> [INFORMATION]
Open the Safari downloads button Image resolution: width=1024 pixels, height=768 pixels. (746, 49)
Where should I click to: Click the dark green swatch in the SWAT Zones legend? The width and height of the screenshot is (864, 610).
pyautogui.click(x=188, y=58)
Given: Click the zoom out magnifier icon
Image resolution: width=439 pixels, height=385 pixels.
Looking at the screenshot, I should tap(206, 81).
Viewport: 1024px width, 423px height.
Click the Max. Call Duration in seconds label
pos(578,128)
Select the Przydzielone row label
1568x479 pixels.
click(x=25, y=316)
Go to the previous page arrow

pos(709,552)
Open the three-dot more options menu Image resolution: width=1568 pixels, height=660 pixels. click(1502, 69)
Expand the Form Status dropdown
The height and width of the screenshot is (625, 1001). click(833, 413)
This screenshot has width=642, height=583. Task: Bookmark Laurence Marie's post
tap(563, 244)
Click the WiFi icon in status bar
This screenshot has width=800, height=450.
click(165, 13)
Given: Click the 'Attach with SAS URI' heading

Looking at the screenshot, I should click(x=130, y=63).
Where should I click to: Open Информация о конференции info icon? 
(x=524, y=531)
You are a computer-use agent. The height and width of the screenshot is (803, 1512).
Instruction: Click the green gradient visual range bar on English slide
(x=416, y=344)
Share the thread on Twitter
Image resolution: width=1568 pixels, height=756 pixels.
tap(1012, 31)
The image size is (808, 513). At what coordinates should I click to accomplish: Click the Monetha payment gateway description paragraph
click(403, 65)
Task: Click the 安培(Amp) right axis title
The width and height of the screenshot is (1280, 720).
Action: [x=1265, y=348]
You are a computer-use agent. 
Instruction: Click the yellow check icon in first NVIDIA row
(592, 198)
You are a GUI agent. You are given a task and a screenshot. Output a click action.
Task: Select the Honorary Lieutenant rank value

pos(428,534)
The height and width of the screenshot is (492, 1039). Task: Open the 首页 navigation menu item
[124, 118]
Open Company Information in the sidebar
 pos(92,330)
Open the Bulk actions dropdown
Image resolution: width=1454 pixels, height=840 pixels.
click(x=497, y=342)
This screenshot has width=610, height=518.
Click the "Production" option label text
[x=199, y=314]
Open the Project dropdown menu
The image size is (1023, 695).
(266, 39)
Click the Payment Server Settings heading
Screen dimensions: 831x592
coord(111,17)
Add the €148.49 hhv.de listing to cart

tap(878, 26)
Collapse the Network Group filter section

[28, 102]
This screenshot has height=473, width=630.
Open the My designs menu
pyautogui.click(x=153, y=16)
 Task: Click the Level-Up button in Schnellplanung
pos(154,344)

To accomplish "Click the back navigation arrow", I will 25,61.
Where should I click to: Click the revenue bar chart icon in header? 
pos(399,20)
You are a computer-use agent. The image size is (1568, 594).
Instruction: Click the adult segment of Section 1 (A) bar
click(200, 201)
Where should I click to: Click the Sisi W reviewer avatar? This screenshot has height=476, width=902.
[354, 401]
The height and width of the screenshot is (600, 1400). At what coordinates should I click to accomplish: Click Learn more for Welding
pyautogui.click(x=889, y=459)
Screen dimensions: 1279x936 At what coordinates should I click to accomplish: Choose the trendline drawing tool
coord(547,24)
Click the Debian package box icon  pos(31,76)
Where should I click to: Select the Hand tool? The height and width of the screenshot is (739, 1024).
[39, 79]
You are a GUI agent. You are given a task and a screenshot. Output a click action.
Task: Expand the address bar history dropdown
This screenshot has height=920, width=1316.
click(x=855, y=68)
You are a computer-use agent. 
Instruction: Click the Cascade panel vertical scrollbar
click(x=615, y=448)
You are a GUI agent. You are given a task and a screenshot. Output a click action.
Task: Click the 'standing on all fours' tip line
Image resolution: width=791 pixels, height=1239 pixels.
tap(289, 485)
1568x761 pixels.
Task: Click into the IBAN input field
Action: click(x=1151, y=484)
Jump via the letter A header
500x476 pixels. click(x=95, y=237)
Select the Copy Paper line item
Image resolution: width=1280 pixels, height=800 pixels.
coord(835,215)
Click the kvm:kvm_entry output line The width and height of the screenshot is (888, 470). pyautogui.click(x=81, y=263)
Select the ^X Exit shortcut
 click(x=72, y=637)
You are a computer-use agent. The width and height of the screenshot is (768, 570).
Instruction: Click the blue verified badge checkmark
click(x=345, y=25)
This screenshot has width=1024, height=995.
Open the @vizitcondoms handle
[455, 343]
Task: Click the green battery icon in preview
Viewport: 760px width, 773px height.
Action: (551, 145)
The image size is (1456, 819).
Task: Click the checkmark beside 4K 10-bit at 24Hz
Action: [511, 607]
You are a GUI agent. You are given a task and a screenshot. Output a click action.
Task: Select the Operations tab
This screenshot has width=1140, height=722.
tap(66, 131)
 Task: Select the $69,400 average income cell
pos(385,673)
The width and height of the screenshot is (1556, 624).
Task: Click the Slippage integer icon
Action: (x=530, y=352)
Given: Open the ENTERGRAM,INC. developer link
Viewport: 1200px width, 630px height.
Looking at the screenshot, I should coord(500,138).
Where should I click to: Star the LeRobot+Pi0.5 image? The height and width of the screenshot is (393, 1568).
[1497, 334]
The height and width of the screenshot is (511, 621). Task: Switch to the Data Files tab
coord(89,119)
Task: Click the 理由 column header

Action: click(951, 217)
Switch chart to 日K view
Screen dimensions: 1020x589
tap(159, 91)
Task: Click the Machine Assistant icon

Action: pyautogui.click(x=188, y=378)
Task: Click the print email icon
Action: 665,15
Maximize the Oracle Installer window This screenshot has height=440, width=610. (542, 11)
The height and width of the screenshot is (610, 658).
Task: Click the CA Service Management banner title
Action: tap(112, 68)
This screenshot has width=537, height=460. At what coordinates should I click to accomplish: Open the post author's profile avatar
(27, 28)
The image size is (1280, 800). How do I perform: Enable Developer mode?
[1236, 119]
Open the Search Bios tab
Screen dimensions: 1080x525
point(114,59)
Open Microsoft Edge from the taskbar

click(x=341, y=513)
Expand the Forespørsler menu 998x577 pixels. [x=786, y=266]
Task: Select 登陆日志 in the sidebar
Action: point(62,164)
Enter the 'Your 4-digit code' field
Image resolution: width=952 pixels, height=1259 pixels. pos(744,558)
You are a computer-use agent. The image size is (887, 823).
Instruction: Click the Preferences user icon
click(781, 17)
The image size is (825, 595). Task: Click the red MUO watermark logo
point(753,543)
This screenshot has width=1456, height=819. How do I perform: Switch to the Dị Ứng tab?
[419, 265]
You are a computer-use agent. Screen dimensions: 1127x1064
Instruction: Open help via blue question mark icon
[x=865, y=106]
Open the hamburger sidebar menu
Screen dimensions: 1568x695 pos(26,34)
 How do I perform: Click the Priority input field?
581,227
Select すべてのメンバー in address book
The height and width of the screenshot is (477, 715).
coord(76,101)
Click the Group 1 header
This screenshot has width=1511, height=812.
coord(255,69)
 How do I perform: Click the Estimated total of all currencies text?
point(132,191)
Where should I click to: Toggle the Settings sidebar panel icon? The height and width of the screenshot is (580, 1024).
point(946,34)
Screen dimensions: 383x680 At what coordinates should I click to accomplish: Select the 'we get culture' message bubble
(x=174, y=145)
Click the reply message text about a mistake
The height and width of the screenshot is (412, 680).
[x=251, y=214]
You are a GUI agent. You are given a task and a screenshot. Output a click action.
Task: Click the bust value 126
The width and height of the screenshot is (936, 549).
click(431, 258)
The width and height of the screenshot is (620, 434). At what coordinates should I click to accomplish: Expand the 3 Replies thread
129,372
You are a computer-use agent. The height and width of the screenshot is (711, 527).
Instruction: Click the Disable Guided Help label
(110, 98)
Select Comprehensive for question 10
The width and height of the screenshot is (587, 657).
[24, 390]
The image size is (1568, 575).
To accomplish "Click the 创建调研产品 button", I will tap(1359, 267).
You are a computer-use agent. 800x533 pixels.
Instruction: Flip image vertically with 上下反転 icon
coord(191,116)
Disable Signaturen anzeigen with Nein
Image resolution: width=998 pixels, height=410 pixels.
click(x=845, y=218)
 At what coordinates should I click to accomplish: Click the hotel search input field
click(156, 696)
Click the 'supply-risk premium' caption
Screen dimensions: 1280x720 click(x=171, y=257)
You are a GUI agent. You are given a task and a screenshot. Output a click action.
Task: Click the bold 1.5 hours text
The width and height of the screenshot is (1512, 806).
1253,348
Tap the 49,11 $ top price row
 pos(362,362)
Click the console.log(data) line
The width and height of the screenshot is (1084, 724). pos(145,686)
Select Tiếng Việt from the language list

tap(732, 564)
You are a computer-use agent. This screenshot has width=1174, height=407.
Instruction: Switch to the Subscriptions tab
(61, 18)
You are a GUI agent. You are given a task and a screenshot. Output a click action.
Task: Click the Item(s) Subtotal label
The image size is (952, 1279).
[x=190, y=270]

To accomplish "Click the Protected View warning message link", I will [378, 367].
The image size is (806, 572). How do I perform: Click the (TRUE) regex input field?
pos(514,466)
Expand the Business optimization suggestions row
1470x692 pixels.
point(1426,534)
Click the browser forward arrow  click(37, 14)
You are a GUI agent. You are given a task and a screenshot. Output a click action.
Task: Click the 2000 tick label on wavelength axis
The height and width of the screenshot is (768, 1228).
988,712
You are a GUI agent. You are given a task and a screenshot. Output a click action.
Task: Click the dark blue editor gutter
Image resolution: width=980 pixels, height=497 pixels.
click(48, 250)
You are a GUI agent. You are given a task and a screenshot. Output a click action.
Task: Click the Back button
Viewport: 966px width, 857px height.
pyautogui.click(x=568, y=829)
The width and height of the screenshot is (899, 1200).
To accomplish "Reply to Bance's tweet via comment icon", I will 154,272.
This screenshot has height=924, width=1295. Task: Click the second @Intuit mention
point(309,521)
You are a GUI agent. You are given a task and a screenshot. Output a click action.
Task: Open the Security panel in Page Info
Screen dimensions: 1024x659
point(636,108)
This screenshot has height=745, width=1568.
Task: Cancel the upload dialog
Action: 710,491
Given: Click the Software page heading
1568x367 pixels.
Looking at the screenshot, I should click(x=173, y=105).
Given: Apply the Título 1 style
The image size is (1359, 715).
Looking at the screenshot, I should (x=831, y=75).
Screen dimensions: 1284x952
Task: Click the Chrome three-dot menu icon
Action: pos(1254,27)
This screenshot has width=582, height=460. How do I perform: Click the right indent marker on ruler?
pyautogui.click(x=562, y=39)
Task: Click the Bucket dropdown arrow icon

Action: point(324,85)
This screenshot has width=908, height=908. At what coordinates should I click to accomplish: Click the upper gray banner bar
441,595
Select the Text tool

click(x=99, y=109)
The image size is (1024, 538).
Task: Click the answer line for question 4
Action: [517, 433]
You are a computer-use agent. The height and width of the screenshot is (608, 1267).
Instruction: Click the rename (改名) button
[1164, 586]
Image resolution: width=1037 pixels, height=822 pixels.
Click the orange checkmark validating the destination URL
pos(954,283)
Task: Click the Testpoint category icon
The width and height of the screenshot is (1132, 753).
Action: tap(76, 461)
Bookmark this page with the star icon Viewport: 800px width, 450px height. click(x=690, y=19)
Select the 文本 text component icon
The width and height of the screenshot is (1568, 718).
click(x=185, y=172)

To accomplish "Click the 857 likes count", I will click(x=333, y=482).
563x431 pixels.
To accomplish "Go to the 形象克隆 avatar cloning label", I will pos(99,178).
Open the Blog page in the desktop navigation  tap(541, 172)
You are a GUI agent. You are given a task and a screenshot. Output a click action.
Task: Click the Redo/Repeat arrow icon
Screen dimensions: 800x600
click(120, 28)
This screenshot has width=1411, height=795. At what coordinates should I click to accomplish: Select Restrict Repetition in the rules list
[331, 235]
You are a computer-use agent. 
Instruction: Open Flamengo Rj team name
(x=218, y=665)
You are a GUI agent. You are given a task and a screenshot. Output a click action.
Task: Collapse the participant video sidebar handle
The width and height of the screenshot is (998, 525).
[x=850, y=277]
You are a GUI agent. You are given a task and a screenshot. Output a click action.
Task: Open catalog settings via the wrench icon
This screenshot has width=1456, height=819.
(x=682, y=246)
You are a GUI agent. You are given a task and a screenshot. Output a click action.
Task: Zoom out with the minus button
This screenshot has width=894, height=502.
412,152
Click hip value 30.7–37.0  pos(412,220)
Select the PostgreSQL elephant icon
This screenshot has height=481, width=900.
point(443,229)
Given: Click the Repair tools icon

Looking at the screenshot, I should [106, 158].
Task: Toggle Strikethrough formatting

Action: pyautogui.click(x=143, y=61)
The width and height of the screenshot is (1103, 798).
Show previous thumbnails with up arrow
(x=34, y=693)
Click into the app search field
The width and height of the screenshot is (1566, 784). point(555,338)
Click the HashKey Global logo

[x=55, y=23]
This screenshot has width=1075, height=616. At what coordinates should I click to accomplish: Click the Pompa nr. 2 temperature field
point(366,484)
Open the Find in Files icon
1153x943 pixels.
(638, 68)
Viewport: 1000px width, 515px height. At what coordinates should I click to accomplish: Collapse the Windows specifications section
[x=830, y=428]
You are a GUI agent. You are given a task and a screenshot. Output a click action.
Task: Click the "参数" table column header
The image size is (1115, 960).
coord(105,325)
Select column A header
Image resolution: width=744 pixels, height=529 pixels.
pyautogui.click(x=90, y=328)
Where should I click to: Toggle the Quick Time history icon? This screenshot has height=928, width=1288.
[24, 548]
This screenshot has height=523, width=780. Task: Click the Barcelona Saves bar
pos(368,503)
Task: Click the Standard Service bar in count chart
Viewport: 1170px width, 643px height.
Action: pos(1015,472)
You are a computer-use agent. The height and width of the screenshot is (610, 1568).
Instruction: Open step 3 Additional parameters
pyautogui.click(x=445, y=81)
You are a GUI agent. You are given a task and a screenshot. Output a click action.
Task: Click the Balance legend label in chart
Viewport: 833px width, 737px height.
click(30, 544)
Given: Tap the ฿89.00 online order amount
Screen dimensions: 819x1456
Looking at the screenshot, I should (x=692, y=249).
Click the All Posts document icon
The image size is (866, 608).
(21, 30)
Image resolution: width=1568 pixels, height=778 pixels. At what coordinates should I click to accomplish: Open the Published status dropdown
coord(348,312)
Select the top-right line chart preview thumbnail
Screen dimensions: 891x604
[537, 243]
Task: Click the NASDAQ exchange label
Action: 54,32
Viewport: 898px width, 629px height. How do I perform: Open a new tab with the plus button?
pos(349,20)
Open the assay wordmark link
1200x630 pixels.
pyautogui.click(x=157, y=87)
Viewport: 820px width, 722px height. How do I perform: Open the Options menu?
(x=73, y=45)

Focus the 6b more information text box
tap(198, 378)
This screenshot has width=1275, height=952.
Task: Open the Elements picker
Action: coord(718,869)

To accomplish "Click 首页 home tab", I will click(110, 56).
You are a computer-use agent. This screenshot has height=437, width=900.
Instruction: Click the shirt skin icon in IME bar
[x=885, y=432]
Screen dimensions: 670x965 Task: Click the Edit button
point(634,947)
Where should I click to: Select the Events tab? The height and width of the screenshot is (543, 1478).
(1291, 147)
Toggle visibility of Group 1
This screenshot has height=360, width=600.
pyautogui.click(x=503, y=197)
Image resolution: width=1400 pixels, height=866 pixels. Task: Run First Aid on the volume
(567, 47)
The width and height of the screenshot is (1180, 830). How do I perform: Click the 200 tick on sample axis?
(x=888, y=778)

> [EXERCISE AIM]
Give only the lines from the one holding "Expand the Forespørsler" through the one holding "You are a computer-use agent. The image size is (887, 823).", each restated exactly as it appears above.

> [THE COMPLETED TASK]
Expand the Forespørsler menu 998x577 pixels. [x=786, y=266]
Task: Select 登陆日志 in the sidebar
Action: point(62,164)
Enter the 'Your 4-digit code' field
Image resolution: width=952 pixels, height=1259 pixels. pos(744,558)
You are a computer-use agent. The image size is (887, 823).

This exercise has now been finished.